PASSAGE »
▬▬▬▬▬▬▬▬▬▬

There is nothing finer than a museum about food. And there is no finer food than a great condiment. And there is no finer condiment than mustard. By that logic, the Mustard Museum may be the finest museum in existence.
Founded in 1986 in the quaint Wisconsin town of Mt. Horeb, the Mustard Museum has grown into the world's foremost condiment museum. Although now headquartered in Middleton, WI, and known as the National Mustard Museum (a bit pretentious if you ask me), I'd like to take my readers back to a simpler time. A time when a man wouldn't be caught dead with foie gras or bleu cheese on his hot dog. A time when that spicy golden ambrosia practically flowed through the sleepy streets Mt. Horeb. A time known as 2008.
To the casual condiment consumer, it may not seem like there's much to mustard. It's yellow. It's tangy. It comes in a squirt bottle. But to the trained condimentologist, there is so much more.
Despite its unassuming demeanor, mustard has changed history. Several times. Just look at all the ways mustard has been used in medical practice. Mmmm... mustard ointment. And let's not forget the important role mustard gas played in World War I. (Okay, so it's not technically mustard, but who's counting?) Not only that, but museum founder and former Assistant Attorney General Barry Levenson once argued a case before the US Supreme Court with a jar of mustard in his pocket. Did it help him win the case? Perhaps it did.
Of course, America's best-known mustard is French's. And like every great capitalist endeavor, French's has had its share of mascots. Seriously, is there any greater mascot in corporate history than "Hot Dan"? The answer is "No."
Many people know mustard only as the golden liquid that adds pizzazz to otherwise lifeless dishes. But, much like a non-Newtonian fluid, mustard can also be a solid. Mustard seed (ground and whole) is a staple in cuisines around the world. And the containers used to package this spice are as varied and attractive as the people who use them.
Not unlike drug culture, condiment culture has acquired its own unique paraphernalia as well. Take this collection of antique mustard pots, for example. It was generously donated to the museum by "the family of James Arthur Gibbons, easily the second-most passionate collector of mustard pots ever known."
When you plan your visit, make sure you pay heed to the warning posted at the museum's entrance:
"You should not enter this museum if you are easily nauseated by bad jokes, wicked puns, and silly stories. The management takes no responsibility for much of anything that goes on here. Parents should count their children both before entering and upon leaving the museum. Use of safety restraints is recommended for those persons who are not used to having a good time in this town. --The Curator"Indeed.

▬▬▬▬▬▬▬▬▬▬

STUDY MATERIAL »
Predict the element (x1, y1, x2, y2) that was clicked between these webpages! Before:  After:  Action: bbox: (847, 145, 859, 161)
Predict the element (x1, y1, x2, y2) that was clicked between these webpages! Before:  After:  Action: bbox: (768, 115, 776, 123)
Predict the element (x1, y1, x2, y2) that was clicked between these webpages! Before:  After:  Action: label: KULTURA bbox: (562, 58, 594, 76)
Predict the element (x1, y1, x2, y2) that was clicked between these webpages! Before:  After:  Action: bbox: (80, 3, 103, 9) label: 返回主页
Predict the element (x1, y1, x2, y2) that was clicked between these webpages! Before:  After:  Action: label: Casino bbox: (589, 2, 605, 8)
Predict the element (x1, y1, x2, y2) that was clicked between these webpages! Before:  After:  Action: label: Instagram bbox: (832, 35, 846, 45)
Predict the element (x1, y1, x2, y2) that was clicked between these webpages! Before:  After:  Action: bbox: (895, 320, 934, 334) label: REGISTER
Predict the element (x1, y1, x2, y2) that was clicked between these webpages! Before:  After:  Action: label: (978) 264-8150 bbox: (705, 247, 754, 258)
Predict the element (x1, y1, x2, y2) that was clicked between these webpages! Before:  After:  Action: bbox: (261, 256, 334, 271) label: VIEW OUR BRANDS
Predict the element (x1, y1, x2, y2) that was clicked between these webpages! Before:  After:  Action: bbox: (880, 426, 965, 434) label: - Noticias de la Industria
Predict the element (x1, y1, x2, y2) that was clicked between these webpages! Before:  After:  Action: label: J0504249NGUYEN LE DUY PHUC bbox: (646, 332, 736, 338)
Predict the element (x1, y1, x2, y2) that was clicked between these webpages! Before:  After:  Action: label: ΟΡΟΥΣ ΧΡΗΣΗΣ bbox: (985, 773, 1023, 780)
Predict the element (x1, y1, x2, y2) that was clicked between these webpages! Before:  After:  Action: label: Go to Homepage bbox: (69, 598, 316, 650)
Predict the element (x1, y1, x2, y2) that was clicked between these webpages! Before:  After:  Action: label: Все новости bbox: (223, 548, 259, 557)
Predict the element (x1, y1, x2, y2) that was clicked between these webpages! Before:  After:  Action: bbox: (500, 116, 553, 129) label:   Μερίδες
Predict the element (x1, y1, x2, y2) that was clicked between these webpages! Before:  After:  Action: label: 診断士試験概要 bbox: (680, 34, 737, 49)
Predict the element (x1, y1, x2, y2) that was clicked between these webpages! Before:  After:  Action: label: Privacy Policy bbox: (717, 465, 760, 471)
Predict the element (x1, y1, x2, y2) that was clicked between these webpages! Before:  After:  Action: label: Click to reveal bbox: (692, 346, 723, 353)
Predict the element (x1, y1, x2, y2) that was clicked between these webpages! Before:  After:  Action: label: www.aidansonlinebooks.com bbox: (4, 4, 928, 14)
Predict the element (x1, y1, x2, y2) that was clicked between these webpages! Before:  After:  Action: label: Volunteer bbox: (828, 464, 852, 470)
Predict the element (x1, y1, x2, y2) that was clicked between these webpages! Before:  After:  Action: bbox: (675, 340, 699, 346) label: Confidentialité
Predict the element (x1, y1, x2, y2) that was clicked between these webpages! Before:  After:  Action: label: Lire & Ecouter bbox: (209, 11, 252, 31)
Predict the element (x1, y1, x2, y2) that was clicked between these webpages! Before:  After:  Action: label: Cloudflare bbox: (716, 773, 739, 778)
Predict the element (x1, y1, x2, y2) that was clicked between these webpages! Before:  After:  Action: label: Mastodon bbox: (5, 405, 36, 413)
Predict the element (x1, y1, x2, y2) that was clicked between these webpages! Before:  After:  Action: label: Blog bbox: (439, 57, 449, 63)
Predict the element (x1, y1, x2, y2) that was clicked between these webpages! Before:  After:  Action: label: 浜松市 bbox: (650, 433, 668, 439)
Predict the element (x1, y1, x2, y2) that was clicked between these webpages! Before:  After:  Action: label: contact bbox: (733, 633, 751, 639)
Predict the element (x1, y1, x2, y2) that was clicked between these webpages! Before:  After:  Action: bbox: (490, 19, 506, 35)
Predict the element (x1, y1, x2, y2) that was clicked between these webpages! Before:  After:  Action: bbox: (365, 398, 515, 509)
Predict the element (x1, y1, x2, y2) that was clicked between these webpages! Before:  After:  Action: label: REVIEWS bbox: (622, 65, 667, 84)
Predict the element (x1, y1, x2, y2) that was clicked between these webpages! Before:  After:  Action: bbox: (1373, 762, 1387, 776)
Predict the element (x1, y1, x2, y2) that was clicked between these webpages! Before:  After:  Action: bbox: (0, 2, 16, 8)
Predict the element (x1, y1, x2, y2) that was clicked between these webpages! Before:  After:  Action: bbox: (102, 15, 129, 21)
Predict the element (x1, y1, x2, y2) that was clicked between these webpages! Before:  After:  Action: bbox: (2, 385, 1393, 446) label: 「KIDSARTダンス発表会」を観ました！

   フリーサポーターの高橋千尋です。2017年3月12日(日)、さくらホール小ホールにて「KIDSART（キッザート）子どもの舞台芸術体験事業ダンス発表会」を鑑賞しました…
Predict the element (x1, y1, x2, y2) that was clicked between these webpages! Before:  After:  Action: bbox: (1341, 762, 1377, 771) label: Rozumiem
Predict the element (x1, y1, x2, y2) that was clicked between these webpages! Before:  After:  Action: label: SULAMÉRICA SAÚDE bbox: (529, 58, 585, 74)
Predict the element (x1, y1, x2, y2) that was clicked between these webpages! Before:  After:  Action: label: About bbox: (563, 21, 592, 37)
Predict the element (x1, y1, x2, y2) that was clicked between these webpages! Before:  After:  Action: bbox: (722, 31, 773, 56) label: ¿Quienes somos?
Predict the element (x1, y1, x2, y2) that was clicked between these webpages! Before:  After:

▬▬▬▬▬▬▬▬▬▬

WHAT TO DO » According to the piece on the Mustard Museum, in what year and in which town was the museum founded?

RESULT FOR THIS EXERCISE » 1986, in Mt. Horeb, Wisconsin.